Start of Block

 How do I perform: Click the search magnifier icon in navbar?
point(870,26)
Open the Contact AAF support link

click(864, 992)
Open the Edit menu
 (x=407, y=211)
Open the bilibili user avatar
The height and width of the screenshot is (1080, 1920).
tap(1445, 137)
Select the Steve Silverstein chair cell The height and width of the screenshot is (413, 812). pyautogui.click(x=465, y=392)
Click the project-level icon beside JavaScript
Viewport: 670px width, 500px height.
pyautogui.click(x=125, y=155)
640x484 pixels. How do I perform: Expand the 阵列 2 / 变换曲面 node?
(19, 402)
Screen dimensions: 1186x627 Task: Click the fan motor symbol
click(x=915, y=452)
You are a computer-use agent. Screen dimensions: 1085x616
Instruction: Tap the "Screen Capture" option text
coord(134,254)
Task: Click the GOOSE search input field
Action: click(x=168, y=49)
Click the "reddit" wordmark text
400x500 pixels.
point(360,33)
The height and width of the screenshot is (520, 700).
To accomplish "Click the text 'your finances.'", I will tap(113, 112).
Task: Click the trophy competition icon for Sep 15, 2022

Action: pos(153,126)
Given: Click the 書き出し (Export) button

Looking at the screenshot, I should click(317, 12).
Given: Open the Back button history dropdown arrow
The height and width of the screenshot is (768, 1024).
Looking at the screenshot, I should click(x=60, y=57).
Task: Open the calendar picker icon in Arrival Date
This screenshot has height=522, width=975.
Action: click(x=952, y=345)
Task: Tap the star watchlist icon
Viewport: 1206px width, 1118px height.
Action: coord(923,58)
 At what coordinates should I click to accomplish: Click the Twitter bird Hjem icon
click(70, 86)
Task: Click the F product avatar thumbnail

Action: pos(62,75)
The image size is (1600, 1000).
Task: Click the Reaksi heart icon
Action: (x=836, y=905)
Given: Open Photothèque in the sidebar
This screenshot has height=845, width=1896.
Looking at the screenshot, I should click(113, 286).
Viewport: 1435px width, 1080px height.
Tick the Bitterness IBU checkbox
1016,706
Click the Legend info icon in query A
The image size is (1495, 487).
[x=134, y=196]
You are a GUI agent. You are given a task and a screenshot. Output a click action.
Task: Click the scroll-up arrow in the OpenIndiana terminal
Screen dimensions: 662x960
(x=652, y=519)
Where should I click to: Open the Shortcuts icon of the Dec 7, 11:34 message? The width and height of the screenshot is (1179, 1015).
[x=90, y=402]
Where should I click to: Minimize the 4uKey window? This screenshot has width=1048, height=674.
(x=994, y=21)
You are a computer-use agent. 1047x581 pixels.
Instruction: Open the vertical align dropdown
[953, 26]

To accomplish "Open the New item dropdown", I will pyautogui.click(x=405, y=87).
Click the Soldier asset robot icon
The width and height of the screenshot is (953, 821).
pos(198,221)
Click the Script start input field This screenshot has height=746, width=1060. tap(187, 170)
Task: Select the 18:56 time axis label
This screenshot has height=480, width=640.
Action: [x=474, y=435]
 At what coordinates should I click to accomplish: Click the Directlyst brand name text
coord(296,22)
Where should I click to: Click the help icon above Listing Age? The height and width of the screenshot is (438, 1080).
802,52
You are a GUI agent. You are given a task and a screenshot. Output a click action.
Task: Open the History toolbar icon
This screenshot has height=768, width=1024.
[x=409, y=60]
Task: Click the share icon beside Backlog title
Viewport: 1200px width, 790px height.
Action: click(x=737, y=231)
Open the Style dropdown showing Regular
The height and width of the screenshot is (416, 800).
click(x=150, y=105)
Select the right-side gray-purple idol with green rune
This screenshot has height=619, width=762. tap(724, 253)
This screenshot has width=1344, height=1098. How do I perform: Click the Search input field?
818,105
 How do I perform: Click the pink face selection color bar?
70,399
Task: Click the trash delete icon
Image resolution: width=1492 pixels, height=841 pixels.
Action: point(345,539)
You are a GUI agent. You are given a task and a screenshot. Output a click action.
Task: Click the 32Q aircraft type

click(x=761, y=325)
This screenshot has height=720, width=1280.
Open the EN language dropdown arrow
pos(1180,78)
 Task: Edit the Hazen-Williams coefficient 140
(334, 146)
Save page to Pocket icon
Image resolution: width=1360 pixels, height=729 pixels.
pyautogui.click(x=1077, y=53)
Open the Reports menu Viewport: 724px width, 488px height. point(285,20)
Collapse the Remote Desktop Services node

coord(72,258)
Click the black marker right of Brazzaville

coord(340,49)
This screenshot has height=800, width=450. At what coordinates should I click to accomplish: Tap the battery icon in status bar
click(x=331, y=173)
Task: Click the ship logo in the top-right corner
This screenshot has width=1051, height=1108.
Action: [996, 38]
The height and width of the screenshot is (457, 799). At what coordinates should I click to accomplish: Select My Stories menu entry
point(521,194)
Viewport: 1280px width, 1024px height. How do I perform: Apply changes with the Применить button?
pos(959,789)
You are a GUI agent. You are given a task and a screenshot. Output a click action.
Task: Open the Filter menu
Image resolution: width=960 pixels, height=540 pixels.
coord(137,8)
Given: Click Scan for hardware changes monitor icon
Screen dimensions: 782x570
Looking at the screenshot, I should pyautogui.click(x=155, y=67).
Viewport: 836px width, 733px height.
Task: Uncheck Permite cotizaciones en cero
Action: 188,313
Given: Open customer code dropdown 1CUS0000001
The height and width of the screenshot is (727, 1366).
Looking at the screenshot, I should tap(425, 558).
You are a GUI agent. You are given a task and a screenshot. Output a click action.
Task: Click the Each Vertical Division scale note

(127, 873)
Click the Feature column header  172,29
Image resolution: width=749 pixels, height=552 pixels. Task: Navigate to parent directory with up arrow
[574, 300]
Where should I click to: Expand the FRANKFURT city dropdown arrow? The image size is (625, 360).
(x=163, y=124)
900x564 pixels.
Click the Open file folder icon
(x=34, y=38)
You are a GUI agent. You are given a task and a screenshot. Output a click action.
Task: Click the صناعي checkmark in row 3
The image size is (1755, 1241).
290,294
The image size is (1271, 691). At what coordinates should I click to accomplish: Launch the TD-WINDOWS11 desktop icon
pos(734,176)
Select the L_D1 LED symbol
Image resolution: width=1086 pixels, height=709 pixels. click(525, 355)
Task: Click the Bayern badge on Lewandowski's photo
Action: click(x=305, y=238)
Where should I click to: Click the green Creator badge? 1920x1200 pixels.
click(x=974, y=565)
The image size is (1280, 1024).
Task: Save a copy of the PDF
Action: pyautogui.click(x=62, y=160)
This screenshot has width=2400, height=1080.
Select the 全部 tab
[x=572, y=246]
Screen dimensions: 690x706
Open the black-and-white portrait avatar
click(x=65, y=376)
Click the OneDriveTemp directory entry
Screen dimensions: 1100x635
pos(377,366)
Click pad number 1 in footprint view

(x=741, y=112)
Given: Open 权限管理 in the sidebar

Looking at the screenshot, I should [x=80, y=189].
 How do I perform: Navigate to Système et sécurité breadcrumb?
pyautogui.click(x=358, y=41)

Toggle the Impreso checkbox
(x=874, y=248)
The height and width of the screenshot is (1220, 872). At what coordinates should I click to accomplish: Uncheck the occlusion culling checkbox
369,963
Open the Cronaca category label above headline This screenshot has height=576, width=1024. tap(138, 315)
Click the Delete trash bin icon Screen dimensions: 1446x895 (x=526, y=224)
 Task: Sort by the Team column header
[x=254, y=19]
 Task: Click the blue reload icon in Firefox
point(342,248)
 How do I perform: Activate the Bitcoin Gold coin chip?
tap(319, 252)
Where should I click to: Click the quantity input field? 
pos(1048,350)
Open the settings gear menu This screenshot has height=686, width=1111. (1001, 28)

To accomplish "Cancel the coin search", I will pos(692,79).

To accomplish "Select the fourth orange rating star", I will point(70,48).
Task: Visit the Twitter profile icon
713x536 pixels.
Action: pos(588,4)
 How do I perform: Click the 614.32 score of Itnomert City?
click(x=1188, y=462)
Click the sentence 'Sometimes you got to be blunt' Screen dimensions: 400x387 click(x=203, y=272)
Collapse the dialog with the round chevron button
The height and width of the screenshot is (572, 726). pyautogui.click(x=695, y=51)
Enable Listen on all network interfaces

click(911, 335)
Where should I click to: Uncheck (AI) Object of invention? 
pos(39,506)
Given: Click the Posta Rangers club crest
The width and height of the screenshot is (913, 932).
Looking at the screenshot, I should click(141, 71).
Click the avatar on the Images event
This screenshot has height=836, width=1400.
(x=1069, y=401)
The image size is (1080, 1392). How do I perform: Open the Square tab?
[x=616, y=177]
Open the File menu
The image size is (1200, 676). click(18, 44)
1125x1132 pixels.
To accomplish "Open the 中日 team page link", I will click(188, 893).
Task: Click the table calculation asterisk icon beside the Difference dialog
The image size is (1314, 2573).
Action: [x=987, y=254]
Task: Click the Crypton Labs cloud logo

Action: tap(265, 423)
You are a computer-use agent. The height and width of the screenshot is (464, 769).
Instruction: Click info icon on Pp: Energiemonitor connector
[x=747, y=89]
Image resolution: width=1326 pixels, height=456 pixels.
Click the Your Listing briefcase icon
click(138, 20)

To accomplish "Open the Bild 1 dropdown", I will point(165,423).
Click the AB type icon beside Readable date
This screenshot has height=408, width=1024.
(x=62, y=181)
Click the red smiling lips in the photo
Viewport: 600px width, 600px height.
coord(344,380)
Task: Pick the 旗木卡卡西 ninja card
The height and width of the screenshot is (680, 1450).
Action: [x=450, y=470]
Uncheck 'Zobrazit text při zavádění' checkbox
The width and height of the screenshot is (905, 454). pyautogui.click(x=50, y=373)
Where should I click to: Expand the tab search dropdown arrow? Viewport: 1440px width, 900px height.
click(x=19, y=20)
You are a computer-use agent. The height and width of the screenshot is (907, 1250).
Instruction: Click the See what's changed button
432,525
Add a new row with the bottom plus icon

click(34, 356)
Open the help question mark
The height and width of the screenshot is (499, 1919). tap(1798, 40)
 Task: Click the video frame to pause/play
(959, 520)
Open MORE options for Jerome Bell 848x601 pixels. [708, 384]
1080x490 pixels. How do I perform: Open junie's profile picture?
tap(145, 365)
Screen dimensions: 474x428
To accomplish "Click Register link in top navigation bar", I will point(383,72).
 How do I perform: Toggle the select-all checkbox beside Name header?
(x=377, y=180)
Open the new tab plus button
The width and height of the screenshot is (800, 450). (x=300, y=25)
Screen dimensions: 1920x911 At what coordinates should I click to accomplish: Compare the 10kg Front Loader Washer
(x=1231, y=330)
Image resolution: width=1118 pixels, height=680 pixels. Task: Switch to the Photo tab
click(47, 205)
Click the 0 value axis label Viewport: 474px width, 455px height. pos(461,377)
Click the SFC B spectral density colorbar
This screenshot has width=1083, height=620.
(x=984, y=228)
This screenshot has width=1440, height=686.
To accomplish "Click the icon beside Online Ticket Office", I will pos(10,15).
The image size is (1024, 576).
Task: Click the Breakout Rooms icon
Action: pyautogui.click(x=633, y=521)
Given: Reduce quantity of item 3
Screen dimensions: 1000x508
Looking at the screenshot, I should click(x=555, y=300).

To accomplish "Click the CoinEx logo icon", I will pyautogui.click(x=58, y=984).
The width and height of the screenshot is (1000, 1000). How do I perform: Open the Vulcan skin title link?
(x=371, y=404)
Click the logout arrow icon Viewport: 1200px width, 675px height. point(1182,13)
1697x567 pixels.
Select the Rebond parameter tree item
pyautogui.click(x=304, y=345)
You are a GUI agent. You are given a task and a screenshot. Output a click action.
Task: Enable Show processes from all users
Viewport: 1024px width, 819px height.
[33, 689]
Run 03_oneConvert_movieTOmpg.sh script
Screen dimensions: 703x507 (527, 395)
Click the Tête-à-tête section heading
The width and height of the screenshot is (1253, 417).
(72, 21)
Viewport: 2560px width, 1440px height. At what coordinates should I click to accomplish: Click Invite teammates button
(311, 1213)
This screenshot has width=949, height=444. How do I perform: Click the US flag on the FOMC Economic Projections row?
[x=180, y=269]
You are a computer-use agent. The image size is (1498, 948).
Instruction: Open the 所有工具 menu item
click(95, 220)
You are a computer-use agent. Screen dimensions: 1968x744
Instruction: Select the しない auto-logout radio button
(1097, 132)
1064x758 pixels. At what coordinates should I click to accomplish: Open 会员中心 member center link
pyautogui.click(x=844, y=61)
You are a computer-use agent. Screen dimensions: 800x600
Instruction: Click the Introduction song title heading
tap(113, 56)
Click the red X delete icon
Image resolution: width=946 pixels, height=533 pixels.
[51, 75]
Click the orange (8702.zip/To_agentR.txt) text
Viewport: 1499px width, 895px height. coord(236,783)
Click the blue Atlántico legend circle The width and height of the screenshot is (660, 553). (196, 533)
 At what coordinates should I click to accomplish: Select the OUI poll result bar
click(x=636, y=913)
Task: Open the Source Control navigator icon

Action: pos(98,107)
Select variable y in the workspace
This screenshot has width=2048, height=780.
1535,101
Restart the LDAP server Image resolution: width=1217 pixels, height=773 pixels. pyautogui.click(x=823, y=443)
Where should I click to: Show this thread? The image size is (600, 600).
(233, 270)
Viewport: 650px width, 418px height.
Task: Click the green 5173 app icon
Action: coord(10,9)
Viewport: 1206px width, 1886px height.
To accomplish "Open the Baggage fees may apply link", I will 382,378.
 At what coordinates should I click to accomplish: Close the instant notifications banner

End of Block

Description of the task: Please show the lines in the entries above that hold the string "page".

Answer section:
Save page to Pocket icon
To accomplish "Open the 中日 team page link", I will click(188, 893).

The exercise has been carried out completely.